Reproduce the stretch of the UFC Fight Night: Overeem vs. Volkov text below from "2021 mixed martial" through "the event headliner.", switching "headliner" to "main event".
── Document text ──
- The poster for UFC Fight Night: Overeem vs. Volkov
- Promotion: Ultimate Fighting Championship
- Date: February 6, 2021
- Venue: UFC Apex
- City: Enterprise, Nevada, United States
- Attendance: None (behind closed doors)

Event chronology
| UFC 257: Poirier vs. McGregor 2 | UFC Fight Night: Overeem vs. Volkov | UFC 258: Usman vs. Burns |

= UFC Fight Night: Overeem vs. Volkov =

2021 mixed martial arts event

UFC Fight Night: Overeem vs. Volkov (also known as UFC Fight Night 184, UFC on ESPN+ 42 and UFC Vegas 18) was a mixed martial arts event produced by the Ultimate Fighting Championship that took place on February 6, 2021 at the UFC Apex facility in Enterprise, Nevada, part of the Las Vegas Metropolitan Area, United States.

== Background ==
A heavyweight bout between the 2010 K-1 World Grand Prix Champion, former Strikeforce Heavyweight Champion and UFC Heavyweight Championship challenger Alistair Overeem and former Bellator Heavyweight World Champion Alexander Volkov served as the event headliner.
───
── Source data ──
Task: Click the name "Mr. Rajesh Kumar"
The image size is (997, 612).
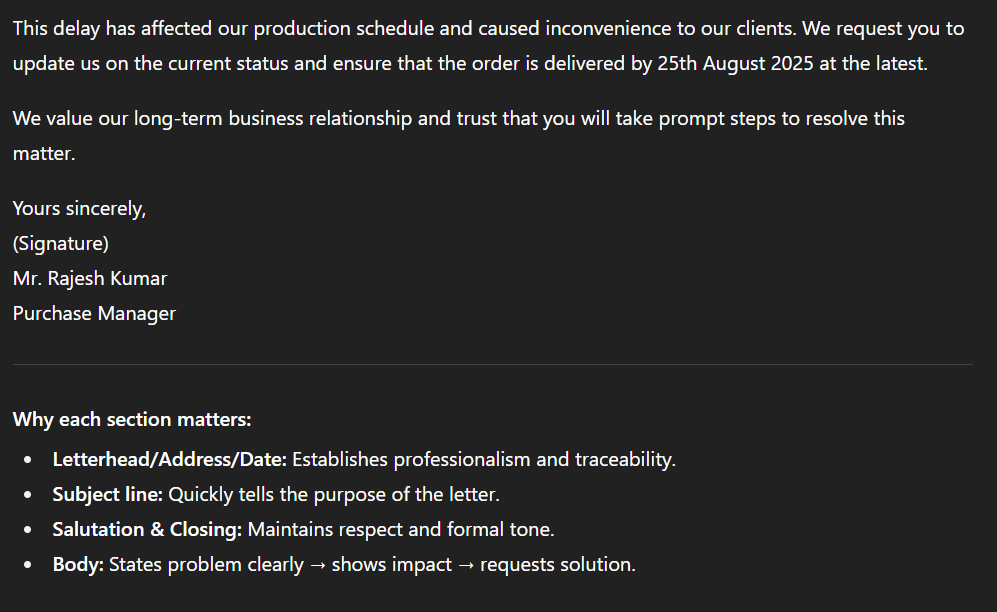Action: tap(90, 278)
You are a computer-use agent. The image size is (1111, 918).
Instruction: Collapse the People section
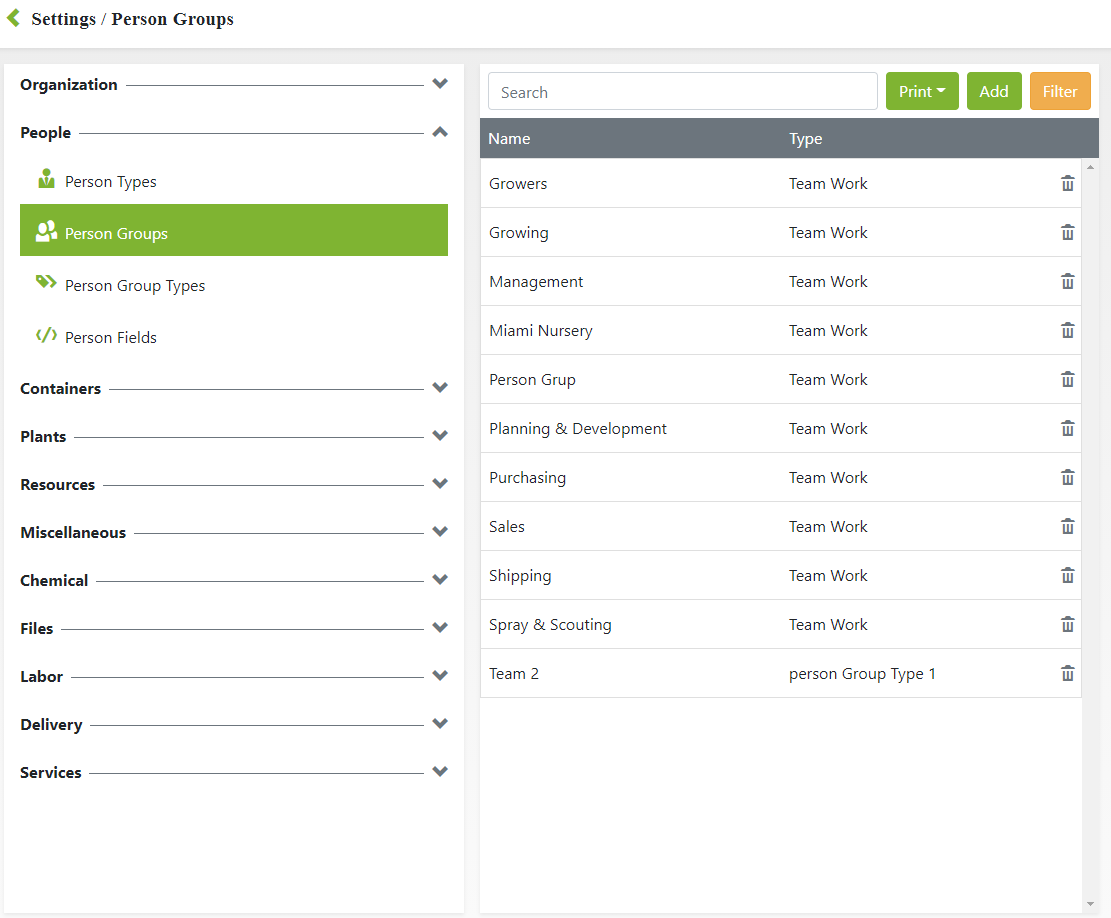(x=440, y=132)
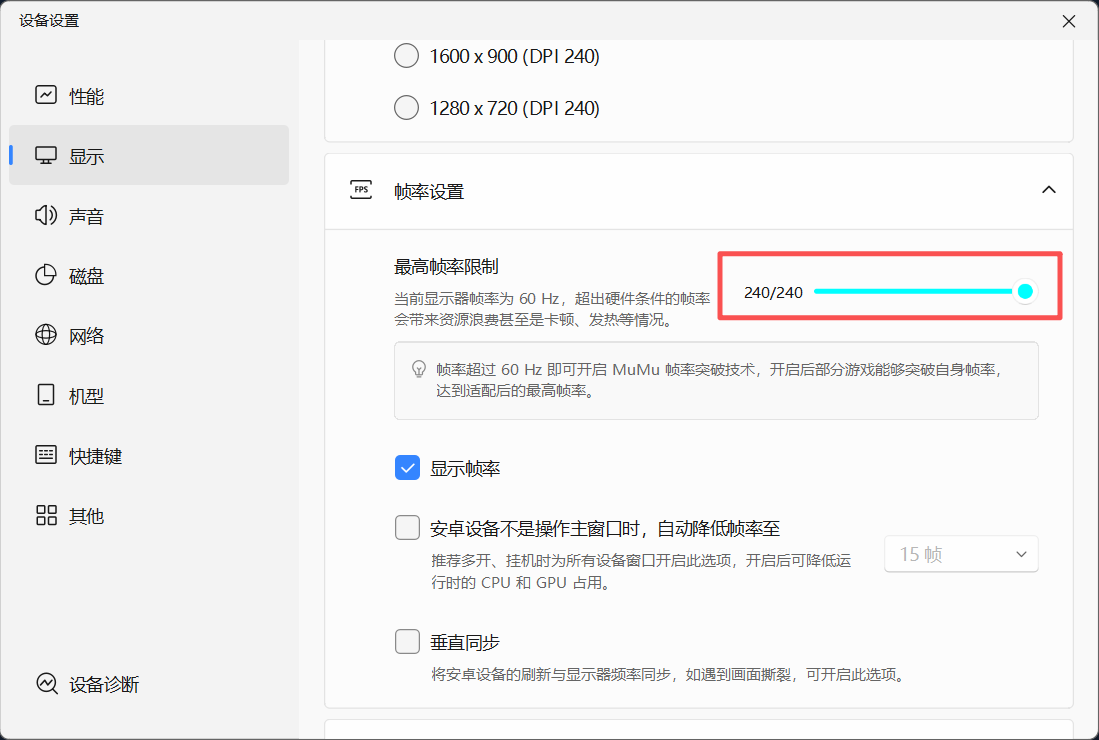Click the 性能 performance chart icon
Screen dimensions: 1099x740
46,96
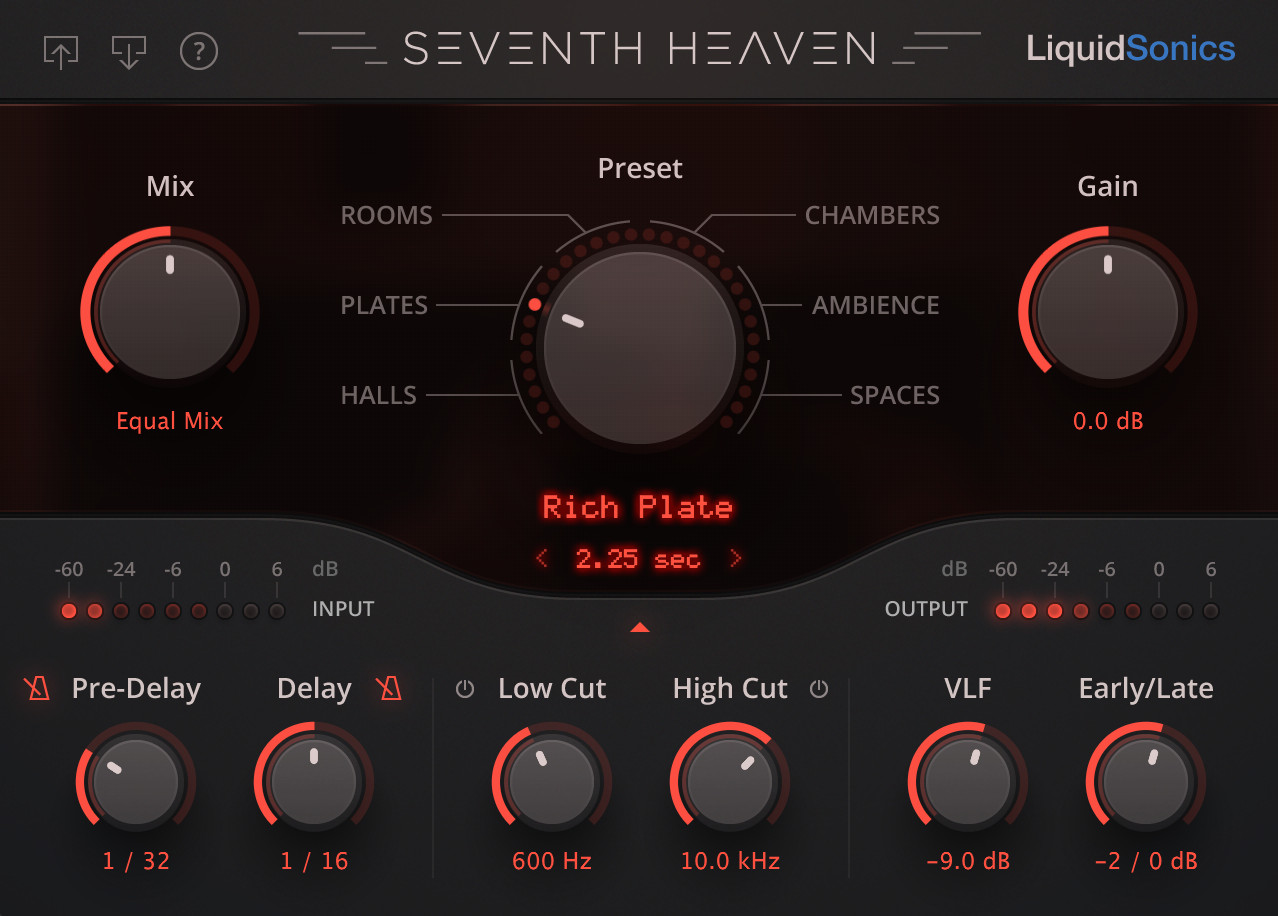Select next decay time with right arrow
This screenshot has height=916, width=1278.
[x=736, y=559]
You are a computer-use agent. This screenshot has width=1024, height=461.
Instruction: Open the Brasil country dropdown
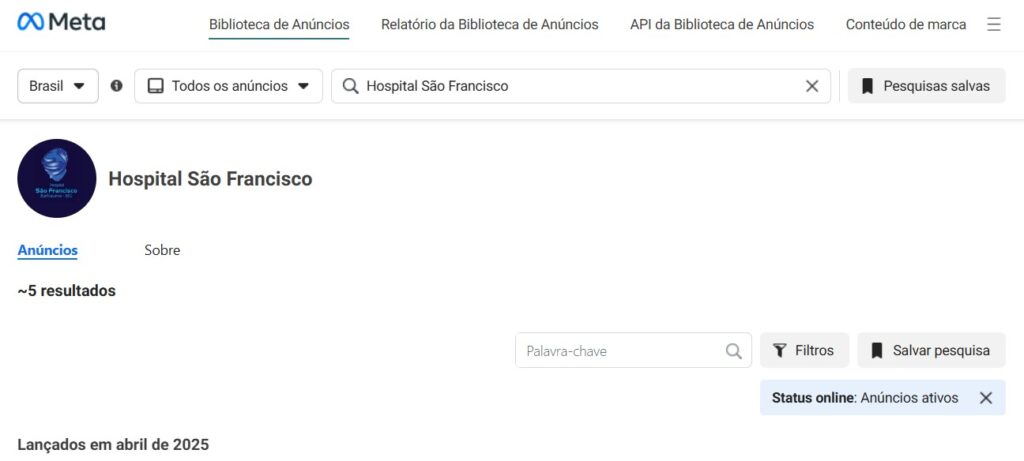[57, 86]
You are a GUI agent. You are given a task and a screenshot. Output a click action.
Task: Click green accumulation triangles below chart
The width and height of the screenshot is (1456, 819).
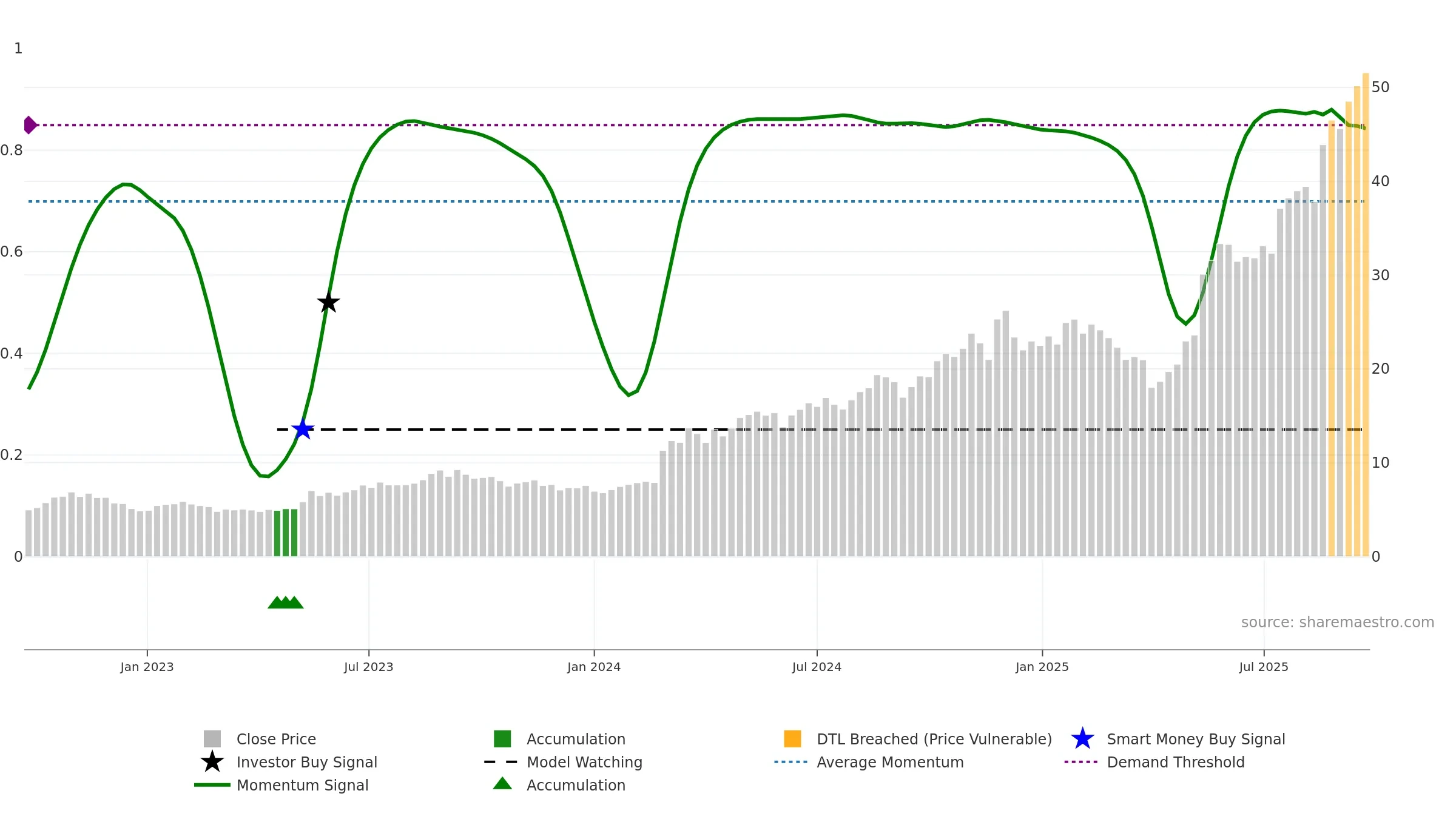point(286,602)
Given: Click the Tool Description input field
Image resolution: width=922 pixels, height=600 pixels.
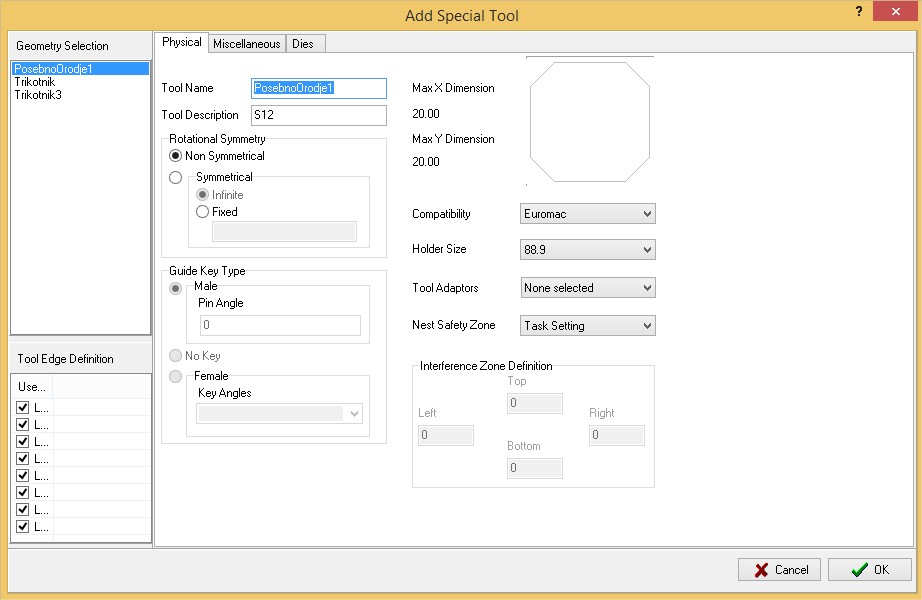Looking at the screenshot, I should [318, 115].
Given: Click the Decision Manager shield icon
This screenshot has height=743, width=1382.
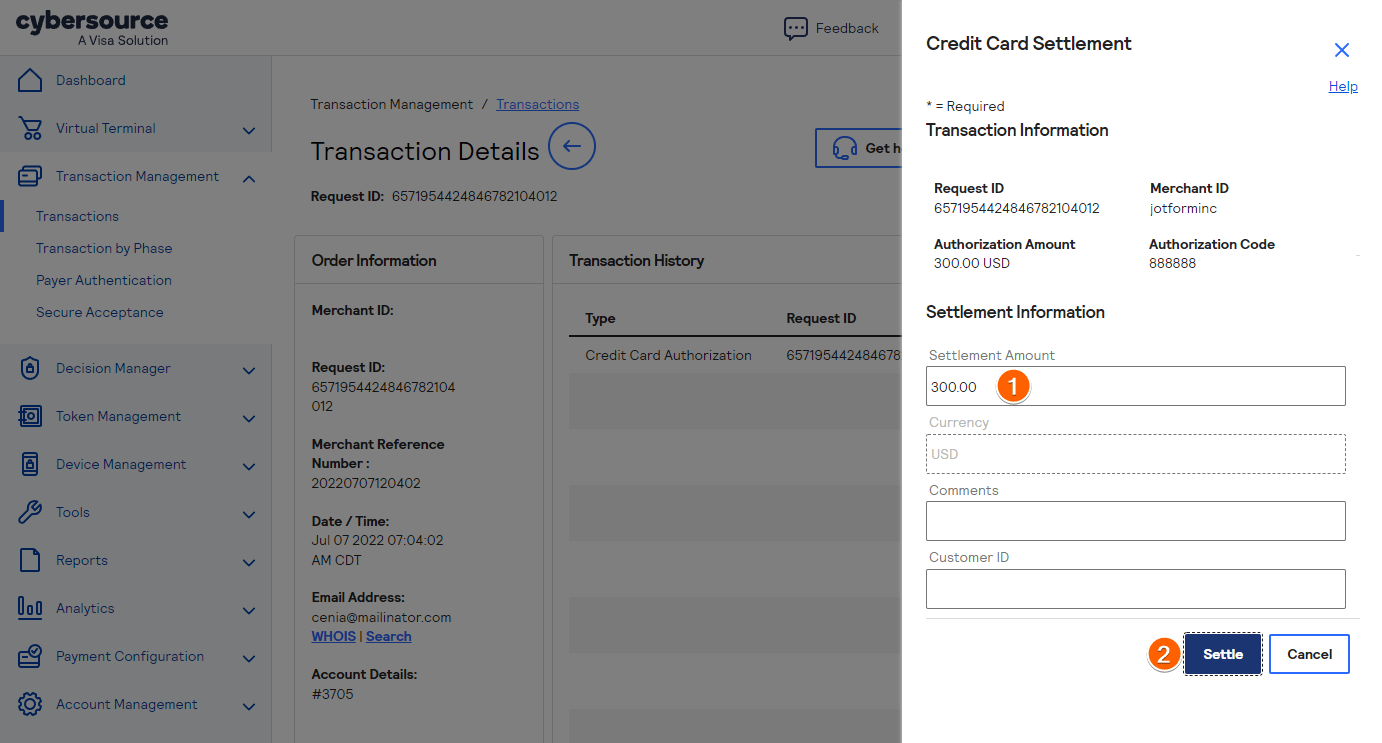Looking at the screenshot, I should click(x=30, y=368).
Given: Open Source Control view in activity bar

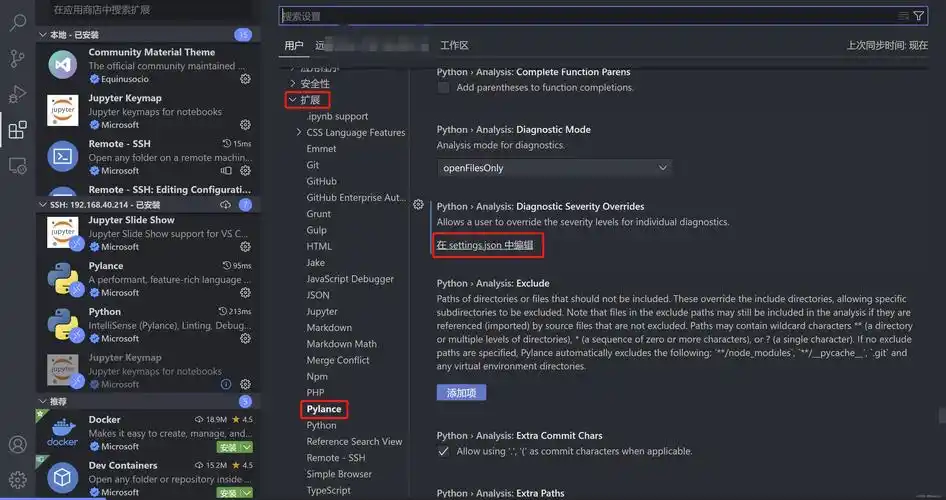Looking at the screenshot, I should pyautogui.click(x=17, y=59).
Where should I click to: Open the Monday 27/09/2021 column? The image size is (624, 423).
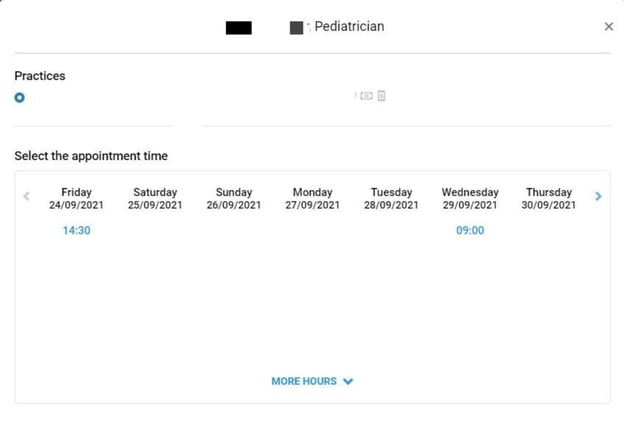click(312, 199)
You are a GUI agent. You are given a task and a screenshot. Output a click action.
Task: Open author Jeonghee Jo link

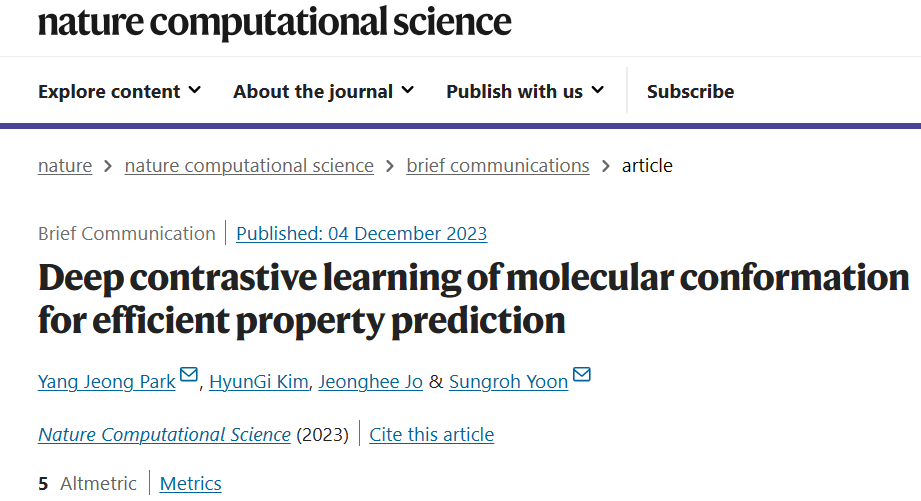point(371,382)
───
Answer section:
2021 mixed martial arts event

UFC Fight Night: Overeem vs. Volkov (also known as UFC Fight Night 184, UFC on ESPN+ 42 and UFC Vegas 18) was a mixed martial arts event produced by the Ultimate Fighting Championship that took place on February 6, 2021 at the UFC Apex facility in Enterprise, Nevada, part of the Las Vegas Metropolitan Area, United States.

== Background ==
A heavyweight bout between the 2010 K-1 World Grand Prix Champion, former Strikeforce Heavyweight Champion and UFC Heavyweight Championship challenger Alistair Overeem and former Bellator Heavyweight World Champion Alexander Volkov served as the event main event.